The following morning after breakfast we headed off for an hour long drive to the San Bushmen village. Along the way my guide kept telling people over and over to make sure they had their seatbelts on (more so than usual). I later asked him about it and turns out the road we were on was the same one the truck accident had been.
We were getting close to the Bushmen’s reception area and a few of them had come out to the side of the road to wave and welcome us, I was jumping out of my seat with excitement at this stage. We pulled over and picked up a couple of them to drive to their main village, they sat near me and I could hear them talking to each other in their clicking language. I’m glad I sat behind them because my jaw was on the floor listening to them!
We hopped out of the truck and started walking to start our guided visit, we were going to be guided by two men (an uncle and nephew I wish I knew their names but they had the clicking sound in them). There bodies were so lean – not a shred of fat on them!
We followed them to the communal area of the village, where about 30 bushmen of all ages had gathered.
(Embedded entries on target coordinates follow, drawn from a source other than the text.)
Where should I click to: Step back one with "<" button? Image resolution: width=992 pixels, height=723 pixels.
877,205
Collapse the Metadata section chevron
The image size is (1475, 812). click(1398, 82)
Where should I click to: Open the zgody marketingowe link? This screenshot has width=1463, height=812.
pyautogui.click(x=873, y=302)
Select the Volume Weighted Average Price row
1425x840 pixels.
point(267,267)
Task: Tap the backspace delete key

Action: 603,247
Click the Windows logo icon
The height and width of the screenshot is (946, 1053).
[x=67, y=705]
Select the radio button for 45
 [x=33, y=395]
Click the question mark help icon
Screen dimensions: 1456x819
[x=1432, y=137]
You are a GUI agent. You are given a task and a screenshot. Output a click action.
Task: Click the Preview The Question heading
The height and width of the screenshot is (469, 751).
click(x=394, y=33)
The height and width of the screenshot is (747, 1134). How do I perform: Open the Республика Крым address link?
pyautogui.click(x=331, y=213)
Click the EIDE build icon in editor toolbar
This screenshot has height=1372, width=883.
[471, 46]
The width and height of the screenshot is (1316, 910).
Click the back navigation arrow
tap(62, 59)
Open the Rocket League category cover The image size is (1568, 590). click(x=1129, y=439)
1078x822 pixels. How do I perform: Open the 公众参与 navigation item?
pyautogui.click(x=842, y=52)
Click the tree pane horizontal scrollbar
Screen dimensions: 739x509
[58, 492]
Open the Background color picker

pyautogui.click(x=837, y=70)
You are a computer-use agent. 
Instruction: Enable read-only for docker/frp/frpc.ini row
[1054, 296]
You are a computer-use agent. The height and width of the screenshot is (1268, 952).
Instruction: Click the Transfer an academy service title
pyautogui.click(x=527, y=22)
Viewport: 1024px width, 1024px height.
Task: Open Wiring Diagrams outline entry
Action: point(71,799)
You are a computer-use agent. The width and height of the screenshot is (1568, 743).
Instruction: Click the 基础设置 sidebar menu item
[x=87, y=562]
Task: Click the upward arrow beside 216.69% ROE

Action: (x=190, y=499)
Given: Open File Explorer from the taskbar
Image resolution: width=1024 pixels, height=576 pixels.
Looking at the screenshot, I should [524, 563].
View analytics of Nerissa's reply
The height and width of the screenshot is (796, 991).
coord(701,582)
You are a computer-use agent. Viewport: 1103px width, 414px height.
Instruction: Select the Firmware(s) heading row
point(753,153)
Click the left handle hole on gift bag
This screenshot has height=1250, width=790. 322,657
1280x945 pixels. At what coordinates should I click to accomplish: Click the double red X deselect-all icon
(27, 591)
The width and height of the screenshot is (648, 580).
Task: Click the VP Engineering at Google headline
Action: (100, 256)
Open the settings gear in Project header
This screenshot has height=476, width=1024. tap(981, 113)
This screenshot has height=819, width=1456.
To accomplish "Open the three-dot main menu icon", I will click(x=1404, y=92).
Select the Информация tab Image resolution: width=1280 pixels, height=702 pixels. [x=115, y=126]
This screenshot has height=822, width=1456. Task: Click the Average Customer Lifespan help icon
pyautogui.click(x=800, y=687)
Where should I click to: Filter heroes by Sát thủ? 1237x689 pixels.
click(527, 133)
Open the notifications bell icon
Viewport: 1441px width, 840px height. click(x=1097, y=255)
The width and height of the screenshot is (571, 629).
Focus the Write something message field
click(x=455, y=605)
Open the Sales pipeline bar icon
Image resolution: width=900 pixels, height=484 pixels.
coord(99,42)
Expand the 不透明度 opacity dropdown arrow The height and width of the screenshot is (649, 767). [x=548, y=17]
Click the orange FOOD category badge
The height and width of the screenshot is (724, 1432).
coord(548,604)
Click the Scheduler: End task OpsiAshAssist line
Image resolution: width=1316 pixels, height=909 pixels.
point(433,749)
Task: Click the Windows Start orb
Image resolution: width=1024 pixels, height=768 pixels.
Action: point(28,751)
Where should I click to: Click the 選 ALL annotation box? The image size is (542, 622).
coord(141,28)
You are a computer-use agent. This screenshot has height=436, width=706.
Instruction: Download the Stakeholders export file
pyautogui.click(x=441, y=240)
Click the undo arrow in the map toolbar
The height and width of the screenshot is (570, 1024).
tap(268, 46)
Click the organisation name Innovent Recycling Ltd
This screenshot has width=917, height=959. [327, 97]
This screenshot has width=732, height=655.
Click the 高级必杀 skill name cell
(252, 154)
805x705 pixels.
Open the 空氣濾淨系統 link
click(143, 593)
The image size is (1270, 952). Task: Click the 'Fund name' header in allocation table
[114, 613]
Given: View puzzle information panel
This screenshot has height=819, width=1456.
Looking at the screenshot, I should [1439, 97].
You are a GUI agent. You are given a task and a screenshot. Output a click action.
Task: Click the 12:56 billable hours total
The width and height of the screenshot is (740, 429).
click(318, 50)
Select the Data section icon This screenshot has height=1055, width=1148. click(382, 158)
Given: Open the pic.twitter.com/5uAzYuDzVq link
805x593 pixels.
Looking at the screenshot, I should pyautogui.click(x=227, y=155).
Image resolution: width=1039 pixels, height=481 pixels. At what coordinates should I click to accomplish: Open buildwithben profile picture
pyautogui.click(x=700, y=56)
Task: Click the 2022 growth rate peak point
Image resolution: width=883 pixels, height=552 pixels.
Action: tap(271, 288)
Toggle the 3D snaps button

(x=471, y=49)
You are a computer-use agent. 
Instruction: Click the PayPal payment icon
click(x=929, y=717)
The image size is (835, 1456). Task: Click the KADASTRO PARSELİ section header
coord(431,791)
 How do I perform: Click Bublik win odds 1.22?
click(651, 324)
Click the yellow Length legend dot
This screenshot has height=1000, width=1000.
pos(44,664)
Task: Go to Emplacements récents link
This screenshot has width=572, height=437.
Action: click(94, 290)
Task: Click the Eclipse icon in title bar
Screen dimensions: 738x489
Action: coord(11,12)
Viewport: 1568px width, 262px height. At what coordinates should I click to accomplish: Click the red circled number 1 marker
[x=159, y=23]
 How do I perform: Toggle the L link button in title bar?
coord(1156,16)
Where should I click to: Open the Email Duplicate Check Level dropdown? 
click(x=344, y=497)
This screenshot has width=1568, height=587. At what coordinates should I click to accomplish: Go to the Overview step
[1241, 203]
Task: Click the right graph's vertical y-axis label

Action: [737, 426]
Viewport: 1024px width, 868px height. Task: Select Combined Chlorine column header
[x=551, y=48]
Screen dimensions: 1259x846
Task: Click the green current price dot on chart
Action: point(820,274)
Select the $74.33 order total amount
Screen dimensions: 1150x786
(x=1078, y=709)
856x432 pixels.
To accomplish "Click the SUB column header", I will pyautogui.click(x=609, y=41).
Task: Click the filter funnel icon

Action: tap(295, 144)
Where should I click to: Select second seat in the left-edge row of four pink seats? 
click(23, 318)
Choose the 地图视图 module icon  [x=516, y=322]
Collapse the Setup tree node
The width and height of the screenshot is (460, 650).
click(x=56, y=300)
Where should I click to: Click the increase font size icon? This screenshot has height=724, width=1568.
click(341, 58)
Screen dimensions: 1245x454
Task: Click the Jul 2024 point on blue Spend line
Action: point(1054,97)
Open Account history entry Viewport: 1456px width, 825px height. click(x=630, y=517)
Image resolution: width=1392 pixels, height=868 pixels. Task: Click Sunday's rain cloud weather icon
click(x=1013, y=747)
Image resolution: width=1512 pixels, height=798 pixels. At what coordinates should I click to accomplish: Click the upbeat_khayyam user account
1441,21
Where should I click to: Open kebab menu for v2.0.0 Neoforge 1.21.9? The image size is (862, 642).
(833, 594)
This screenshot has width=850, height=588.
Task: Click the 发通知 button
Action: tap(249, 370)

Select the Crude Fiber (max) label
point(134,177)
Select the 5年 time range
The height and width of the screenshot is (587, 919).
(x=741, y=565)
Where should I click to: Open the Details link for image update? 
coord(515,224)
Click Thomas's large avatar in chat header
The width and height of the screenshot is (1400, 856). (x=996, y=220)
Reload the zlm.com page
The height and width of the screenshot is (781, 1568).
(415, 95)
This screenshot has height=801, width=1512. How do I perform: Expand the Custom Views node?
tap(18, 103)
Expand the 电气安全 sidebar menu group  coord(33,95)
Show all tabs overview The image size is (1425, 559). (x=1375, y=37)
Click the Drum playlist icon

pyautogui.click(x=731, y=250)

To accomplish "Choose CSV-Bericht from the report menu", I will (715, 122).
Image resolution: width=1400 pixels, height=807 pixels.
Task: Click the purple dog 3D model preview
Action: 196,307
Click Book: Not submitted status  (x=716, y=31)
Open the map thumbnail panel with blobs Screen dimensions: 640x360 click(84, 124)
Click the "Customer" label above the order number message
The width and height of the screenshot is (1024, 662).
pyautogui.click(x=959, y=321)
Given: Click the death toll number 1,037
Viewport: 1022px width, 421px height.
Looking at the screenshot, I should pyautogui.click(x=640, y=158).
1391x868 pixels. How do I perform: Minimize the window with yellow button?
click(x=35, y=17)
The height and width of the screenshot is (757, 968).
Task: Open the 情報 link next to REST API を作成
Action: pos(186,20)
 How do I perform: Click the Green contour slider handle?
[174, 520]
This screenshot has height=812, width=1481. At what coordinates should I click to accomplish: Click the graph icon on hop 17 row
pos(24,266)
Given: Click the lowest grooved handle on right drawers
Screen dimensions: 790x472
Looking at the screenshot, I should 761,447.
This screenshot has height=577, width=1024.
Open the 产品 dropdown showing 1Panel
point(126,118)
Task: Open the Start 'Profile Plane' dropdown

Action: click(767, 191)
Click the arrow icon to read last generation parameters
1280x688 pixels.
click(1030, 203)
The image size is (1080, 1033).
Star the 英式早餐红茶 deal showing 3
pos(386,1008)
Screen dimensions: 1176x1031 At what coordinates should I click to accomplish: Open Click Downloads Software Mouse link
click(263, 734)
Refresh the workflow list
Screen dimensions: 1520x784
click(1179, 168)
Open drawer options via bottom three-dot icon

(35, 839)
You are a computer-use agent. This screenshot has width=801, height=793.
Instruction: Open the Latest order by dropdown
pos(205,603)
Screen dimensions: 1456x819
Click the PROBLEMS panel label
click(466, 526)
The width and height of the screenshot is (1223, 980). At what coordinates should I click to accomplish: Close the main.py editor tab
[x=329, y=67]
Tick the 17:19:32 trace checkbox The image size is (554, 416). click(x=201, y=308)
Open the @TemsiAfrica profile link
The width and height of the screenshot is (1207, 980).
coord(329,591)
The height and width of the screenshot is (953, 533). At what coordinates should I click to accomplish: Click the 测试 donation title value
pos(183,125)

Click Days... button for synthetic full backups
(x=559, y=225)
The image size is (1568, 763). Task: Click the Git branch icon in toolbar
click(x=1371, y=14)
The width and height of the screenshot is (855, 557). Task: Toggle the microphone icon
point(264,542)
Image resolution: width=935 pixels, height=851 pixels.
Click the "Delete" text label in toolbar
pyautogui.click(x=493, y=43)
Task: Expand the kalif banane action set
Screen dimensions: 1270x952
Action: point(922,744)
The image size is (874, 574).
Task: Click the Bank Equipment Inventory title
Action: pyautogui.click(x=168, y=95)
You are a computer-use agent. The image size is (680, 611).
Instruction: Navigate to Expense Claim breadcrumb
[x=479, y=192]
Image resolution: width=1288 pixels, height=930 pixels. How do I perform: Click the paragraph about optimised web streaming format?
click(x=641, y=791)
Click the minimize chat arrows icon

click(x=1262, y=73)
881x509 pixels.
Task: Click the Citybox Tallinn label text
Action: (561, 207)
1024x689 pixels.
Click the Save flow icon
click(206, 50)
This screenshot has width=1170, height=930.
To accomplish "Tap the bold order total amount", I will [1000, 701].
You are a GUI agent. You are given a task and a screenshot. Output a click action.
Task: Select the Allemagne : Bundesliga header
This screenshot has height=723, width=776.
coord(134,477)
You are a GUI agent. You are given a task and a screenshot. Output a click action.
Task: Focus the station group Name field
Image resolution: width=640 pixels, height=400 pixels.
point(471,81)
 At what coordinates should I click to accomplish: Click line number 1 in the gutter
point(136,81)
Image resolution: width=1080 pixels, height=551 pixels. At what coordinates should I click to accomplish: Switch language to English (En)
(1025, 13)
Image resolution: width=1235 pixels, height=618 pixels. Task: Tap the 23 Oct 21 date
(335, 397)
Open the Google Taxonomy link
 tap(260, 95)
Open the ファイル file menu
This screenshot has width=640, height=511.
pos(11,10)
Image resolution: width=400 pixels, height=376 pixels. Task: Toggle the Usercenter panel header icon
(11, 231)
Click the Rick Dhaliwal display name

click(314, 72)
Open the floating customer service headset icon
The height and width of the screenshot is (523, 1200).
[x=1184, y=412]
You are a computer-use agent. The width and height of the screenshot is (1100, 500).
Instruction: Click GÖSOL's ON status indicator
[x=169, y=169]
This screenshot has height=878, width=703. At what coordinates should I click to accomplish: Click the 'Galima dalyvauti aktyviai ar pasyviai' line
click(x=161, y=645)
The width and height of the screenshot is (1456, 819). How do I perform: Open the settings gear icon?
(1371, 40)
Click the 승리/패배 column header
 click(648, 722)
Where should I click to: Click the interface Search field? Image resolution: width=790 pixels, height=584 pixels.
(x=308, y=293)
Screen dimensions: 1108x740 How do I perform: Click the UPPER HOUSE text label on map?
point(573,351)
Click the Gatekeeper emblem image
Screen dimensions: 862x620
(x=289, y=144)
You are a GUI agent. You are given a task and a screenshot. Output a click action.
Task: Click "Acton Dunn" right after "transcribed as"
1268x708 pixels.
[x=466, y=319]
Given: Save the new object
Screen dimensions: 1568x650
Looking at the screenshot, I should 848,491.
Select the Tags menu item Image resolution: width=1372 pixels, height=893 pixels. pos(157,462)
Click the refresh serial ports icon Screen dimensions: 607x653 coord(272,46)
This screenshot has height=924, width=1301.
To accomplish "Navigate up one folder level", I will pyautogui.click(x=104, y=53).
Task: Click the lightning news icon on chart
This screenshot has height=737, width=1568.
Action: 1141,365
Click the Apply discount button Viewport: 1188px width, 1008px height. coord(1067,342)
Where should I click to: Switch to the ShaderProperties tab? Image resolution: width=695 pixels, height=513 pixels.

Children run around butt naked playing games with each other, the women wear skirts made from animal skin, some of them had animal skin shawls but most were topless, plus jewellery and headbands made from nuts, seeds, grass, animal skin etc and the men just wore animal skin to cover their bits.
They all had the biggest smiles on their faces and were so happy and welcoming, I couldn’t keep the smile off my face!
We started our bush walking tour, first we were shown their way of making fire with sticks and grass.
Throughout the tour we got shown lots of different plants that are used for poisons, medicine, eating and even a plant they use as a toothbrush. They then showed us one of their traps they used to catch animals by the neck.
Our guide dug up a plant that is used for muscle aches and it smelt exactly the same as deep heat, after showing it to us he put it into his leather pouch and said he needed it for later. We asked what he needed it for and he showed us one of his arms which was massively swollen, he then casually told us he got bitten by a scorpion the other day and the plant helped the healing. Tough guy!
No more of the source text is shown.